───── Extract to read ─────

Question

$$ {\displaystyle \sqrt{17-x}=x+3}$$

Answer

**step1 Define the conditions for the equation to be valid**

For the square root to be defined, the expression under the square root must be non-negative. Also, since the square root symbol ($$\sqrt{}$$) denotes the principal (non-negative) square root, the right side of the equation must also be non-negative.

$$17-x \geq 0 \Rightarrow x \leq 17$$

$$x+3 \geq 0 \Rightarrow x \geq -3$$

Combining these, we are looking for solutions such that $$-3 \leq x \leq 17$$.

**step2 Square both sides of the equation**

To eliminate the square root, we square both sides of the given equation. Remember that squaring both sides can sometimes introduce extraneous solutions, so it is crucial to check our answers in the original equation later.

$$( \sqrt{17-x} )^2 = (x+3)^2$$

$$17-x = x^2 + 6x + 9$$

**step3 Rearrange the equation into standard quadratic form**

Move all terms to one side of the equation to set it equal to zero, forming a standard quadratic equation in the form $$ax^2 + bx + c = 0$$.

───── Data section ─────

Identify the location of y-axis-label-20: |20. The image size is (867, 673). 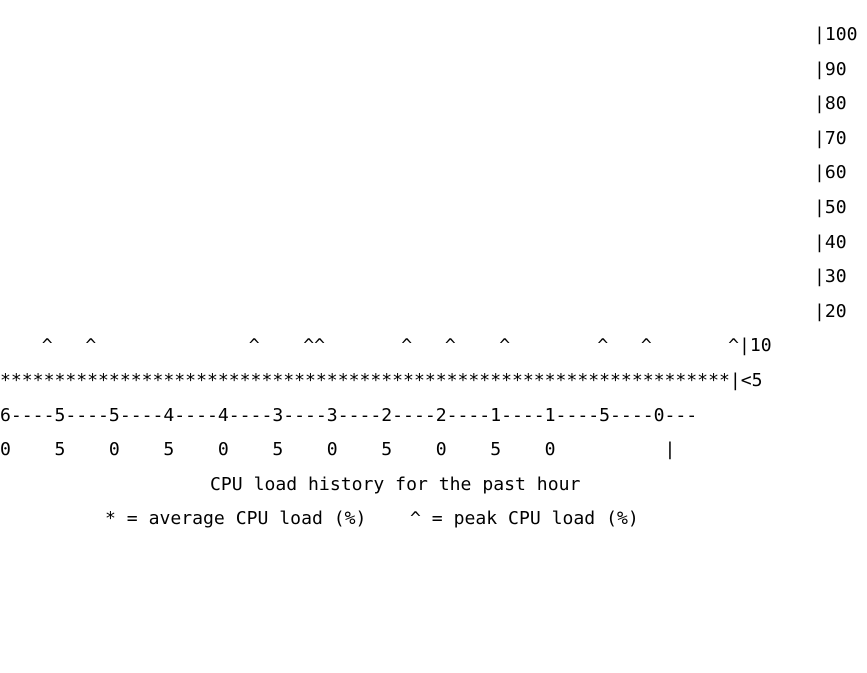
(830, 311).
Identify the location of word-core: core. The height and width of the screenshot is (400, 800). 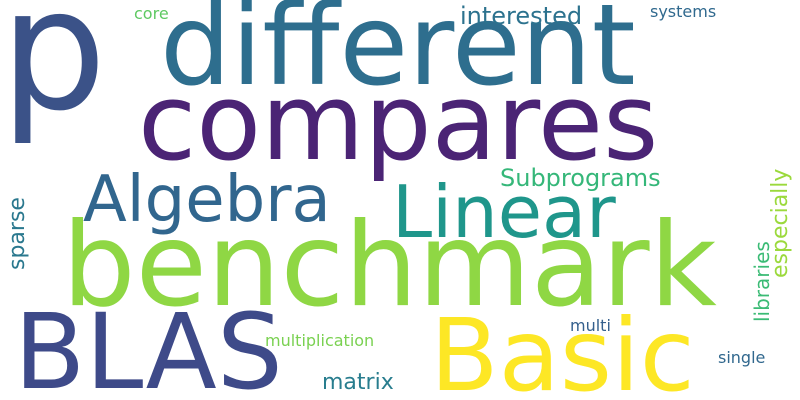
(152, 14).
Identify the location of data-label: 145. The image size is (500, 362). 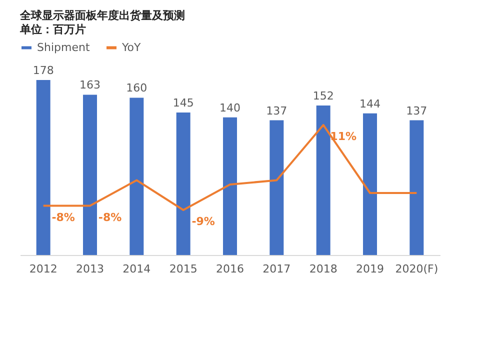
(183, 103).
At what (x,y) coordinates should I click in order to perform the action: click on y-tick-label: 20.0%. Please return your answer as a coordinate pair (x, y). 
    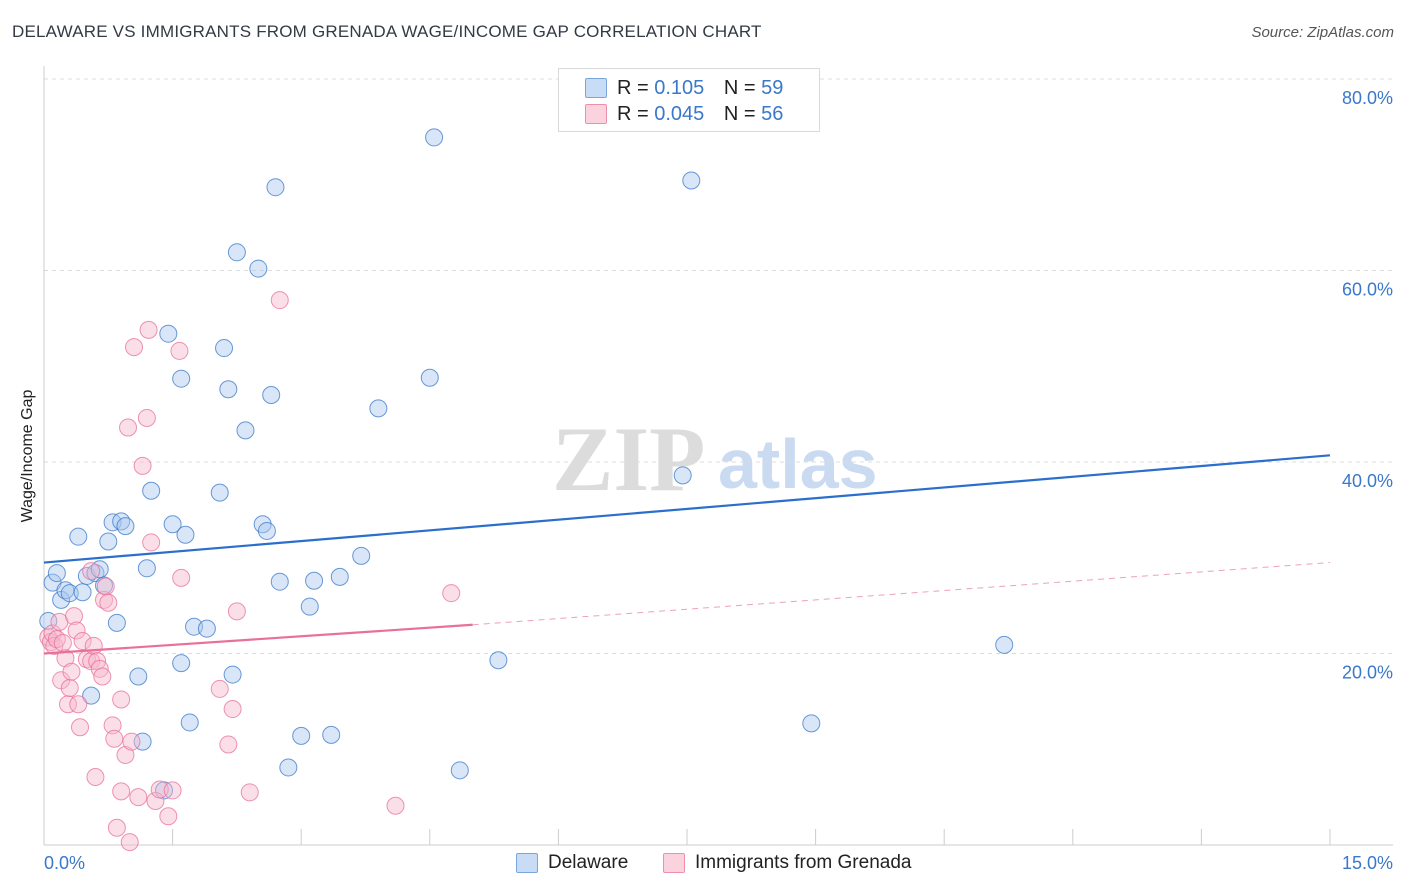
    Looking at the image, I should click on (1368, 673).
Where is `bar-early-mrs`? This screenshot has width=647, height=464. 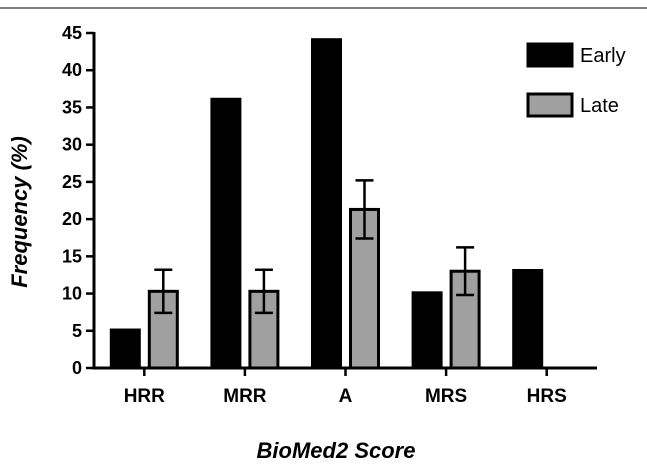 bar-early-mrs is located at coordinates (427, 330).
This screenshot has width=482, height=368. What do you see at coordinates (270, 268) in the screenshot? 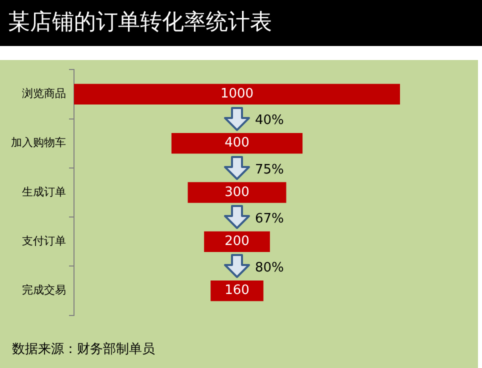
I see `text: 80%` at bounding box center [270, 268].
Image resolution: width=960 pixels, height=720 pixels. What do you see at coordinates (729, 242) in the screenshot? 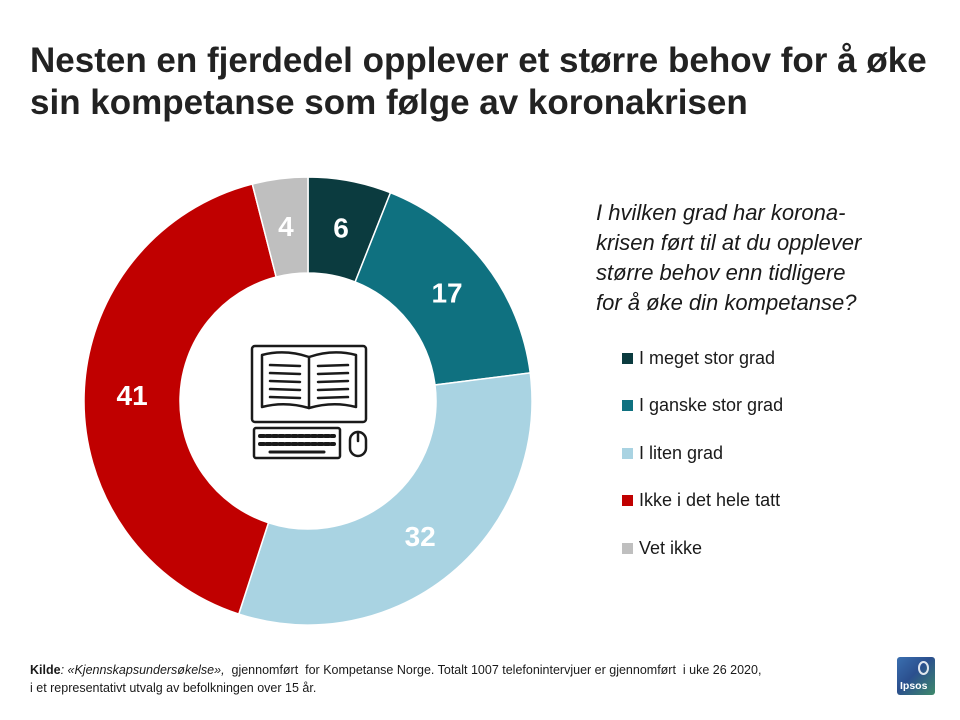
I see `question-line-2: krisen ført til at du opplever` at bounding box center [729, 242].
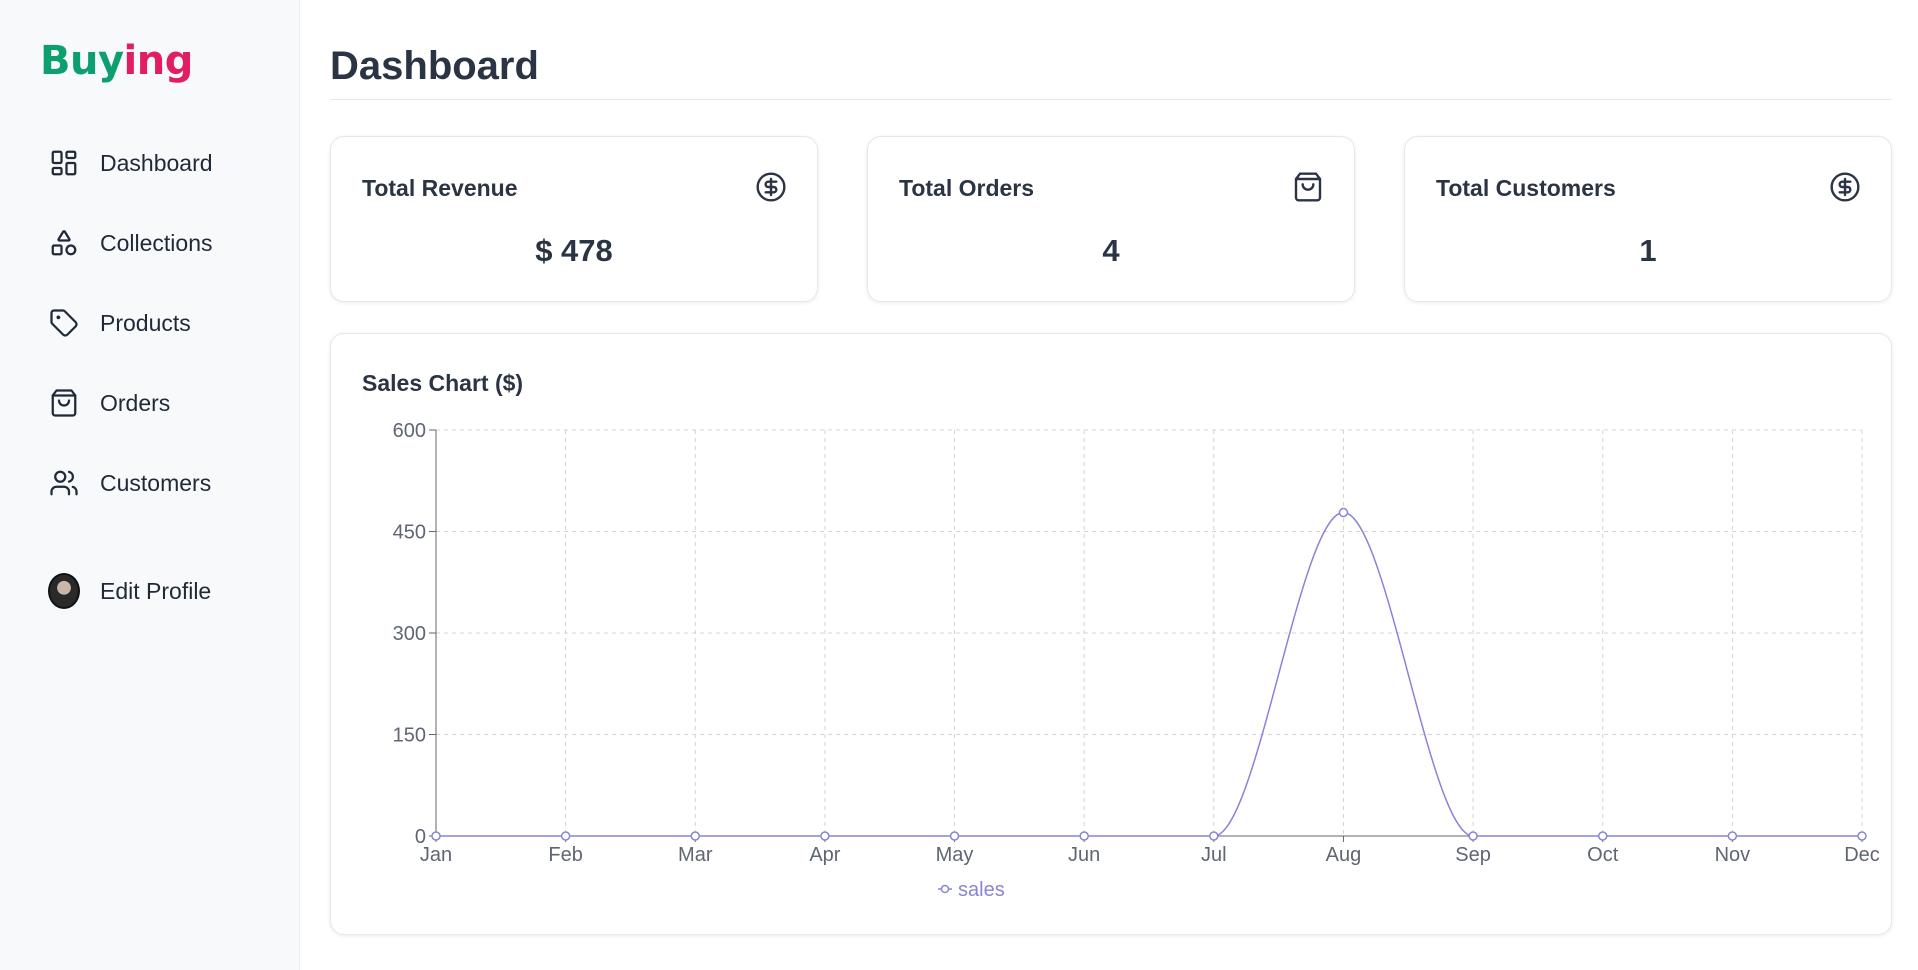  Describe the element at coordinates (158, 61) in the screenshot. I see `logo-part-ing: ing` at that location.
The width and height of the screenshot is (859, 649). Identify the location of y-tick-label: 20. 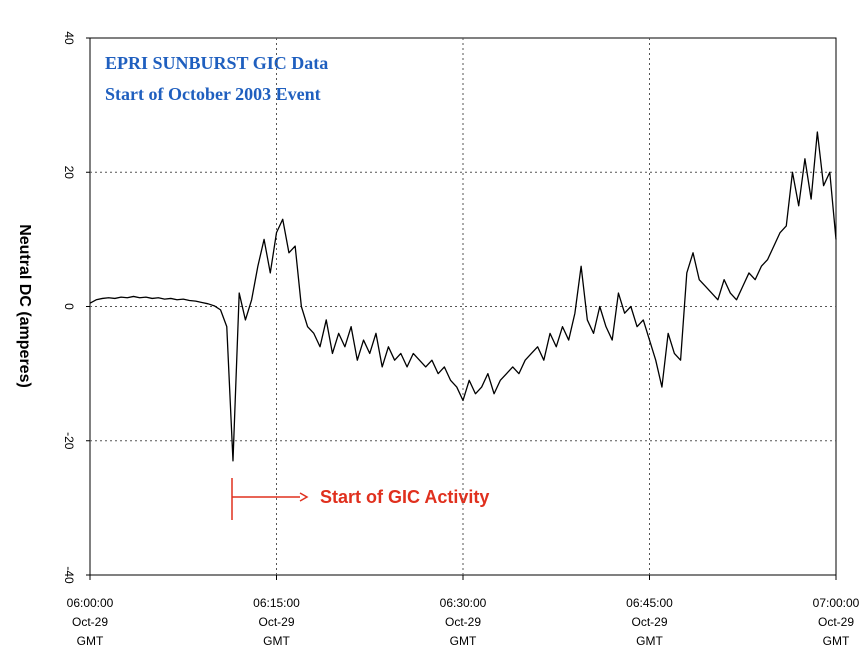
(69, 173).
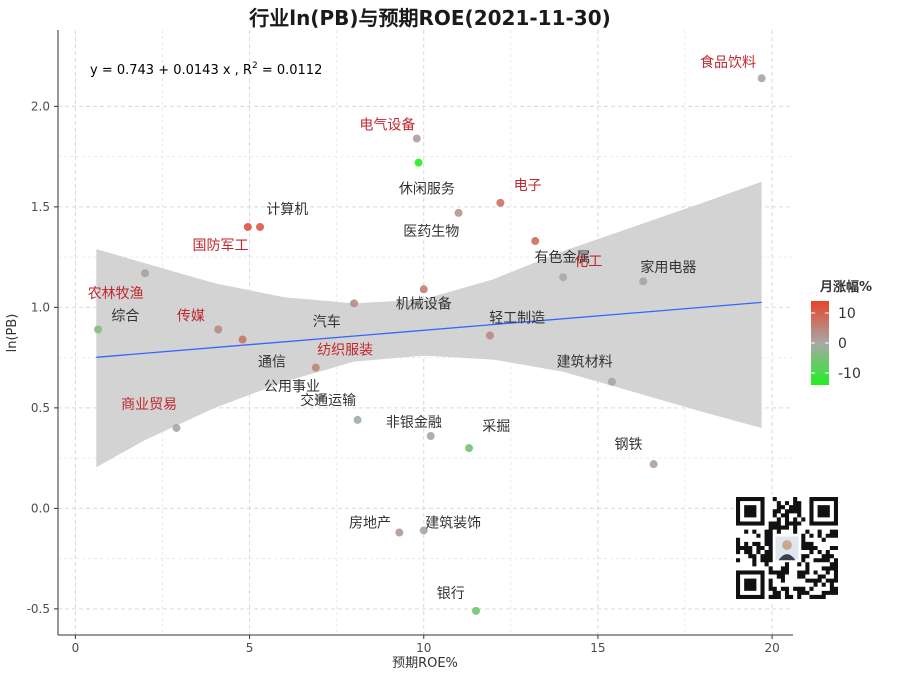  I want to click on equation-suffix: = 0.0112, so click(290, 70).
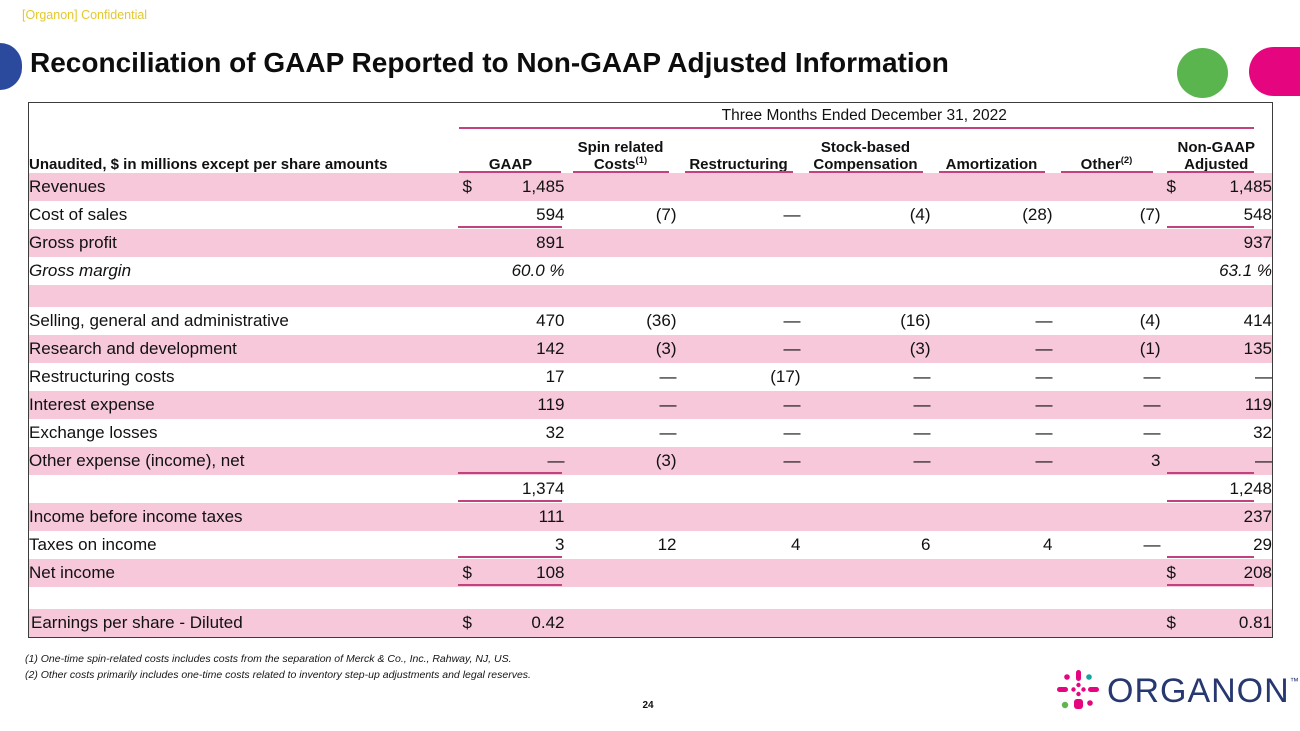 Image resolution: width=1300 pixels, height=731 pixels. I want to click on period-header: Three Months Ended December 31, 2022, so click(865, 116).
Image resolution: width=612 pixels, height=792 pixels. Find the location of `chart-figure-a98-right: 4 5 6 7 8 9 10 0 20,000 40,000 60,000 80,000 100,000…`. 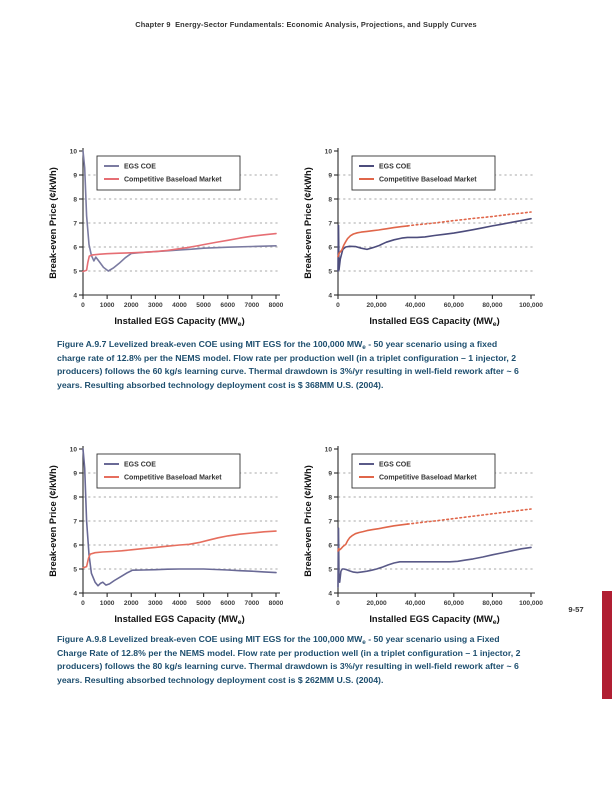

─────

## Using the information
• a. In the worked solution of the square-root equation, why must the right side x + 3 be non-negative? Answer in one to three sentences.
• b. Continue the worked solution of the square-root equation from the point where it stops.
These records were drawn from a source separate from the text.

## Task-by-task outputs
• a. The square root symbol denotes the principal square root, which is never negative. The right side x + 3 must therefore also be non-negative, which gives the condition x ≥ −3.

• b.
$$0 = x^2 + 6x + x + 9 - 17$$

$$0 = x^2 + 7x - 8$$

**step4 Solve the quadratic equation by factoring**

We need to find two numbers that multiply to -8 and add up to 7. These numbers are 8 and -1. We can use these to factor the quadratic equation.

$$(x+8)(x-1) = 0$$

This gives two possible solutions for x:

$$x+8 = 0 \Rightarrow x = -8$$

$$x-1 = 0 \Rightarrow x = 1$$

**step5 Check for extraneous solutions**

Since squaring both sides might introduce extraneous solutions, we must substitute each potential solution back into the *original* equation $$\sqrt{17-x}=x+3$$ to verify if it satisfies the equation, and also check if it satisfies the conditions derived in Step 1.

Check $$x = -8$$:

Substitute $$x = -8$$ into the original equation:

$$\sqrt{17 - (-8)} = -8 + 3$$

$$\sqrt{17 + 8} = -5$$

$$\sqrt{25} = -5$$

$$5 = -5$$

This statement is false. Also, $$x = -8$$ does not satisfy the condition $$x \geq -3$$. Therefore, $$x = -8$$ is an extraneous solution and not a valid answer.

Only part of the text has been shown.